Non ebbe modo di operare a lungo a Lublino. Il 25 gennaio 1940, insieme a tutti i frati del convento, fu tratto in arresto dalla Gestapo e imprigionato nel Castello cittadino. L'arresto fu per lui uno schock, ma non crollò e non perse l'ottimismo e l'allegria che, in lui, erano innati. Il 18 giugno 1940, insieme ad altri confratelli, fu tradotto al campo di concentramento di Sachsenhausen. vicino a Berlino. Anche qui non perse il suo bonumore, benché la vita dei lager fosse così terribile. Il 14 dicembre 1940 fu trasferito al campo di concentramento di Dachau, dove gli fu dato il numero di matricola 22.738. I suoi confratelli prigionieri lo chiamavano "padre spirituale" del blocco dei condannati e "sole del campo".

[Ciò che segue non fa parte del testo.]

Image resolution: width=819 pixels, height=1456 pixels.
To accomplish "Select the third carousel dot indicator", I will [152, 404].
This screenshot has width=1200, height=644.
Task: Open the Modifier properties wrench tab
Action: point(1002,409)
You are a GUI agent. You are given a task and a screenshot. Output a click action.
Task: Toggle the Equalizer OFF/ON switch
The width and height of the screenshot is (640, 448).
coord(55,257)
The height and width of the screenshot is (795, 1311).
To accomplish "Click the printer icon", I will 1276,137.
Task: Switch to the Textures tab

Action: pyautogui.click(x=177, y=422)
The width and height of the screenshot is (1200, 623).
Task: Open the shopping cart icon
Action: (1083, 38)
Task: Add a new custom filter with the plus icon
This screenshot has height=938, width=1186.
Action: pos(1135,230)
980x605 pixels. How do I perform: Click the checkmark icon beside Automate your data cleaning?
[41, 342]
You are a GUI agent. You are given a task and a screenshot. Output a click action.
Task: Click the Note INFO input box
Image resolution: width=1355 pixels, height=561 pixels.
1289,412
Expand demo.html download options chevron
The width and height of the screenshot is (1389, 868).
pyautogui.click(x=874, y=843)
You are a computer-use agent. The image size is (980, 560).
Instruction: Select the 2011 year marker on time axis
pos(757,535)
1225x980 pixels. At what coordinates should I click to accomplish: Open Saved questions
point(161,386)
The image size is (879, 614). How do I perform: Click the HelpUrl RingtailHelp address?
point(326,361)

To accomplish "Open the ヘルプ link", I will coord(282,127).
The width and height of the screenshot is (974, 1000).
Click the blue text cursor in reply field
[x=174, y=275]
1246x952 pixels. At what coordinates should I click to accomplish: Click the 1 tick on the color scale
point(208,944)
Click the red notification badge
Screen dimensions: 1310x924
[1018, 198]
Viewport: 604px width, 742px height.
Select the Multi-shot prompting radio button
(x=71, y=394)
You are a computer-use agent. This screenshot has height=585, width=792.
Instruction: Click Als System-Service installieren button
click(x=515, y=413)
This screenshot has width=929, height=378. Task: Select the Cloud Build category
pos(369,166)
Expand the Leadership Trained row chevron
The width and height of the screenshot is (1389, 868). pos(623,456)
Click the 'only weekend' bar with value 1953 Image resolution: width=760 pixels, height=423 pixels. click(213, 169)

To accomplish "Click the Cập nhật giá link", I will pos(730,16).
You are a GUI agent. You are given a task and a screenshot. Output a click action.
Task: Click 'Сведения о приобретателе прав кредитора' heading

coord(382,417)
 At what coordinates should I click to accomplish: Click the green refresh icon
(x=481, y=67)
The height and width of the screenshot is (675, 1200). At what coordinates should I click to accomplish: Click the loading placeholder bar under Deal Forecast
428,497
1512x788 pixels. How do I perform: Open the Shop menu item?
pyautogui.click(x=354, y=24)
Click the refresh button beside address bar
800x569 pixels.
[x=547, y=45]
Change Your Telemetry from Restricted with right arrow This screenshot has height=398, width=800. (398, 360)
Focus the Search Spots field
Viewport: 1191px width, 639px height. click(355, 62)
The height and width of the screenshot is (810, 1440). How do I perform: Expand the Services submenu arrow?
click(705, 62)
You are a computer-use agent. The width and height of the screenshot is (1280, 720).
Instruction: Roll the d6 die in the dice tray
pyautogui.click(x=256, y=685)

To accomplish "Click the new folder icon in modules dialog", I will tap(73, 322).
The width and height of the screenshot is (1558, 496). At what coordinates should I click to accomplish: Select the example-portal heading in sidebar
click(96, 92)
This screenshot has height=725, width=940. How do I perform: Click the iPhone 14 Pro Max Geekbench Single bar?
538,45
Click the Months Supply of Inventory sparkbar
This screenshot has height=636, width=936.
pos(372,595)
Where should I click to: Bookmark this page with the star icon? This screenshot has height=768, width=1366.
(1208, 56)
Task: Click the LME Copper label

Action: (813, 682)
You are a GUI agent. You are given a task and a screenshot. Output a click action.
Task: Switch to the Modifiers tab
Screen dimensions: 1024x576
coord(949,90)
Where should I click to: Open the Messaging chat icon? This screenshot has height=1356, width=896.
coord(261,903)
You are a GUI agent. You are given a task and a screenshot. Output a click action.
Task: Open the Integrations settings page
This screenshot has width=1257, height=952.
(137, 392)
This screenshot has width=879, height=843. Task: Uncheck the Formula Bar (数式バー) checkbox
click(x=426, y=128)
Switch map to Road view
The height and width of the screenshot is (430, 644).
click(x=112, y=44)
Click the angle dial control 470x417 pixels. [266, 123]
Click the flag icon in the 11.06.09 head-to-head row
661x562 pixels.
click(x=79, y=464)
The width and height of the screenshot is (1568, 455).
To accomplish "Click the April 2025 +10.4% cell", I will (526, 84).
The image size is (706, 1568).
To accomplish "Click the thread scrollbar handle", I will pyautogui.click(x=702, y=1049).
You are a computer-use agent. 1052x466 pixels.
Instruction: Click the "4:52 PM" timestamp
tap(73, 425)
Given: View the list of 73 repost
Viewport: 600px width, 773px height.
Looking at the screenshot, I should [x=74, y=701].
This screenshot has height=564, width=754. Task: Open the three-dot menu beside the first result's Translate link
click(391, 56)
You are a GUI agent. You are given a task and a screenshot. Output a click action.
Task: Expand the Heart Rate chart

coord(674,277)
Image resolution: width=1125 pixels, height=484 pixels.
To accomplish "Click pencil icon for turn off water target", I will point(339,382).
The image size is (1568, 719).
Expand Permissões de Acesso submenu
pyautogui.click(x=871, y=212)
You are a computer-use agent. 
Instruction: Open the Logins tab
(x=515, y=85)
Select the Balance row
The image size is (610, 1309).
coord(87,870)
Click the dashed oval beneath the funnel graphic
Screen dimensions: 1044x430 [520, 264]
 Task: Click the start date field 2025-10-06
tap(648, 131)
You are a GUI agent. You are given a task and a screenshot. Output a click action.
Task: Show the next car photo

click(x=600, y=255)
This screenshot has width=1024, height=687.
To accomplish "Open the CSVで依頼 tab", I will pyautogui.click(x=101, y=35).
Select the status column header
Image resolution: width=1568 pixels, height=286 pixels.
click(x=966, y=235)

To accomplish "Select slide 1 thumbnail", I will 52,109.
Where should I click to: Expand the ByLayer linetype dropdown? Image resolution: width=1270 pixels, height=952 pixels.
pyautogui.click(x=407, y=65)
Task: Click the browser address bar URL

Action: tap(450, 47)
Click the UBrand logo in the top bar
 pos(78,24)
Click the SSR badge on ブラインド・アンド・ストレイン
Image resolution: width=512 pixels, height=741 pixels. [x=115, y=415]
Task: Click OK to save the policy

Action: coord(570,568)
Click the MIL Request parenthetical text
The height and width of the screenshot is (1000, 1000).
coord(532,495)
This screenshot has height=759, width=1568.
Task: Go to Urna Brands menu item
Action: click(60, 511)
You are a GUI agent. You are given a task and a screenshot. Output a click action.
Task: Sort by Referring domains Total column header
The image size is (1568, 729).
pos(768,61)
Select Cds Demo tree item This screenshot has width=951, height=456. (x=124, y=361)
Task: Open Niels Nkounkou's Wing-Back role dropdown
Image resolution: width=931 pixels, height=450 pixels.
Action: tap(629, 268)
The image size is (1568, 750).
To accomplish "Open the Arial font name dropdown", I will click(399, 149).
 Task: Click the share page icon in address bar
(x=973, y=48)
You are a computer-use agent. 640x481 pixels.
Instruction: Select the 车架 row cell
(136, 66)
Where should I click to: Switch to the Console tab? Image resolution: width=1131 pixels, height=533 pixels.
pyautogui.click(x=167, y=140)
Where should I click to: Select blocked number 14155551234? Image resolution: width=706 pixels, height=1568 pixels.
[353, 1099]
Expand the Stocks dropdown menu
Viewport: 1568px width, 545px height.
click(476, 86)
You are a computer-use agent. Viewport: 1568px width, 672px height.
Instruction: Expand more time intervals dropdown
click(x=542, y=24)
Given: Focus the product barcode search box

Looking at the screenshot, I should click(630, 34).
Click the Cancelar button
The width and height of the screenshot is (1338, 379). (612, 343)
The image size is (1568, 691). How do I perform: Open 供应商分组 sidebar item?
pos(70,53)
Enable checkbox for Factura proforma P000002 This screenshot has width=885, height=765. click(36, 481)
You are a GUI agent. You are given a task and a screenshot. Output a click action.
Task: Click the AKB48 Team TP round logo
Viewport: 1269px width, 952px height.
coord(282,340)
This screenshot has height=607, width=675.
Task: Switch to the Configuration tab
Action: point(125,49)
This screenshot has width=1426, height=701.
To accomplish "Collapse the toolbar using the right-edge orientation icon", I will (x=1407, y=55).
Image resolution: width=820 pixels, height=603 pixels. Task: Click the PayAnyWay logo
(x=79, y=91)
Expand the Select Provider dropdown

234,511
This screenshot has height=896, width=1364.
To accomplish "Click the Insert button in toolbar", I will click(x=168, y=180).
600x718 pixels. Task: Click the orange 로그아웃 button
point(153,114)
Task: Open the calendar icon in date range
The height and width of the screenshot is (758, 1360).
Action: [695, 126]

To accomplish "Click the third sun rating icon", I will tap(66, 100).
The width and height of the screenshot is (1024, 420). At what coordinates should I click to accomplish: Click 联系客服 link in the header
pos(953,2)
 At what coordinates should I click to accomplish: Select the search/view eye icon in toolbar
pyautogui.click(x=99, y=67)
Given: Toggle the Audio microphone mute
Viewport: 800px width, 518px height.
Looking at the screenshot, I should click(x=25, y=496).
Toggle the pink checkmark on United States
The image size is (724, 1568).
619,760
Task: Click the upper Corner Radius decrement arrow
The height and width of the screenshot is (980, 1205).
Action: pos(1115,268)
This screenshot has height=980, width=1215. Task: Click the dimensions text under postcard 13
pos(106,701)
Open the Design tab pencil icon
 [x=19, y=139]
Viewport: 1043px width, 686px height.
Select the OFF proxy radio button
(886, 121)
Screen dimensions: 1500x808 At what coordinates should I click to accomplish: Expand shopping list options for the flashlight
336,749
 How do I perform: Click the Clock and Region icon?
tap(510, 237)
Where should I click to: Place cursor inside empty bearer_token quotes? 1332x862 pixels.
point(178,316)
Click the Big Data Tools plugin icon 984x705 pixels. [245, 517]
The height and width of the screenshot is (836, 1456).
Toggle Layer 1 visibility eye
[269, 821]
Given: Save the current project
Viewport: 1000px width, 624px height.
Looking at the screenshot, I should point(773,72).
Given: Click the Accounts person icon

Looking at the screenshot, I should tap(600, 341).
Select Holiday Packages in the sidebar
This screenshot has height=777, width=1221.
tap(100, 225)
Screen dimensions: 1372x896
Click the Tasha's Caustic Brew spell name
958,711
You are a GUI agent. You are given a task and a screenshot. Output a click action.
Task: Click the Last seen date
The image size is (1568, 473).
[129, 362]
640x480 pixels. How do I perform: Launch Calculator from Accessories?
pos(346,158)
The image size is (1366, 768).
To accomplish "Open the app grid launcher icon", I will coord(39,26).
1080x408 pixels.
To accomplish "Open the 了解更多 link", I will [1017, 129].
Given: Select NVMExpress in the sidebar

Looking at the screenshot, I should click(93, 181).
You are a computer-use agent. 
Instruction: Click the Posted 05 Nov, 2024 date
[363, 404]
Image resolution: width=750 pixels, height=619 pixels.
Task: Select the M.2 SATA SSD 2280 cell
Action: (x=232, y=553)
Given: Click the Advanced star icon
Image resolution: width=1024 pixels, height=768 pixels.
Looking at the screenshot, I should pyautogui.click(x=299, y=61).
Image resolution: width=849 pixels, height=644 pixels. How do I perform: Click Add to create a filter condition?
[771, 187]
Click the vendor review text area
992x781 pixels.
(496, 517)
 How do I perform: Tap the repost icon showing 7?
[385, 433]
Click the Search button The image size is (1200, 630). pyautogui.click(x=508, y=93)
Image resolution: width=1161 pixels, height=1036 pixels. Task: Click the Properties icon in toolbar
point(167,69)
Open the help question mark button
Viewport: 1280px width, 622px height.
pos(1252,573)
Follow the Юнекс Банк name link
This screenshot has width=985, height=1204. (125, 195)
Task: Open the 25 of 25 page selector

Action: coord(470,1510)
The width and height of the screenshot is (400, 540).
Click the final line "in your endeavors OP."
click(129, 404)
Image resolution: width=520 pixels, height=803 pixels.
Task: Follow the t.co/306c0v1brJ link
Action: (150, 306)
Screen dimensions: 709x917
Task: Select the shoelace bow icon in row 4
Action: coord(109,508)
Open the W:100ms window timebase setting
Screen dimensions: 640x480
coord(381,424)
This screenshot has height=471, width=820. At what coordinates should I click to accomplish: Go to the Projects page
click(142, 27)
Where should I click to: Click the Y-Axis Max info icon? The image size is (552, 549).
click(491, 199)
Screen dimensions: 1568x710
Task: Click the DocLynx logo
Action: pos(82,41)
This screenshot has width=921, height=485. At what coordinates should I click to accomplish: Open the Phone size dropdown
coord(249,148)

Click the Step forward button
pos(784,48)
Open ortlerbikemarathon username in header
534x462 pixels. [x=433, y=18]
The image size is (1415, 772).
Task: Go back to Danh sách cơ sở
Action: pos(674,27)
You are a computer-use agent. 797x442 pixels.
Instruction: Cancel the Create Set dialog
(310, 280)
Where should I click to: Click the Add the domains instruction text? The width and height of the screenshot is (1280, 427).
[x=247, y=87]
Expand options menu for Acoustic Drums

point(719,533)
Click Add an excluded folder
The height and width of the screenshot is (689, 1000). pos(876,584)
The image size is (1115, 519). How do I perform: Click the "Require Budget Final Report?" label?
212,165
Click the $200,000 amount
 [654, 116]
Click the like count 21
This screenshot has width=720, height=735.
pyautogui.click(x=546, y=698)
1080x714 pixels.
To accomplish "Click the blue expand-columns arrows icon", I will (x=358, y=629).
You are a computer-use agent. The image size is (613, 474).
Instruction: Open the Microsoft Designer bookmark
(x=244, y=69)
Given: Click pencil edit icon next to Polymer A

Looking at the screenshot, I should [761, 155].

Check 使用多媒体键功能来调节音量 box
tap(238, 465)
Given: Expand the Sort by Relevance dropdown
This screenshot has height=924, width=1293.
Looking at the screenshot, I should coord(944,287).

Il freddo lo afflisse fino a minare il suo organismo. Era un uomo di struttura forte e robusta, quindi necessitava di molto nutrimento. Alla debilitazione per fame si aggiunse la malattia. Nell'estate del 1942 si ammalò e fu ricoverato nell'ospedale del campo, la cosiddetta "corsia". In quel periodo tutti gli inabili al lavoro e gli infermi venivano destinati, come invalidi, al trasferimento dove c'erano "condizioni migliori". Lì venne destinato anche Floriano. Dopo alcune settimane, nonostante le razioni da fame e la degenza in ospedale, si rimise a sufficienza e fu dimesso. Ma non fu riportato nel suo blocco. In quanto convalescente fu trasferito nel blocco per gli invalidi (numero 29, dispari). Così ricorda il comportamento di fr. Floriano il suo compagno di sventura nel lager, fr. Gaetano Ambrozkiewicz:
"Alcuni amici sacerdoti, riusciti a scampare al blocco invalidi, narrarono che fr. Floriano Stepniak aveva portato la luce a quell'infelice baracca. Gli uomini chiusi là dentro erano destinati a morire.
Morivano di stenti a decine e numerosissimi venivano condotti via a gruppi non si sa dove. Soltanto in seguito si seppe che venivano eliminati nelle camere a gas nei dintorni di Monaco. Chi non ha provato il lager non ha idea di cosa significasse per quella gente, solo pelle e ossa del blocco degli invalidi, immersa in un'atmosfera di morte, una mite parola di conforto; che cosa potesse rappresentare per loro il sorriso di un cappuccino ridotto allo stremo come loro".
Quando venne la volta della lettera "S" (il cognome era Stepniak), Floriano fu condotto al reparto degli invalidi, nonostante si sentisse ormai bene e fosse in grado di tornare ai lavoro. Fu ucciso con il gas il 12 agosto del 1942. Il corpo fu con ogni probabilità cremato nei forni. Le autorità del campo recapitarono ai genitori, a Zdzary, l'abito, avvertendoli malignamente che il figlio Giuseppe era morto di angina.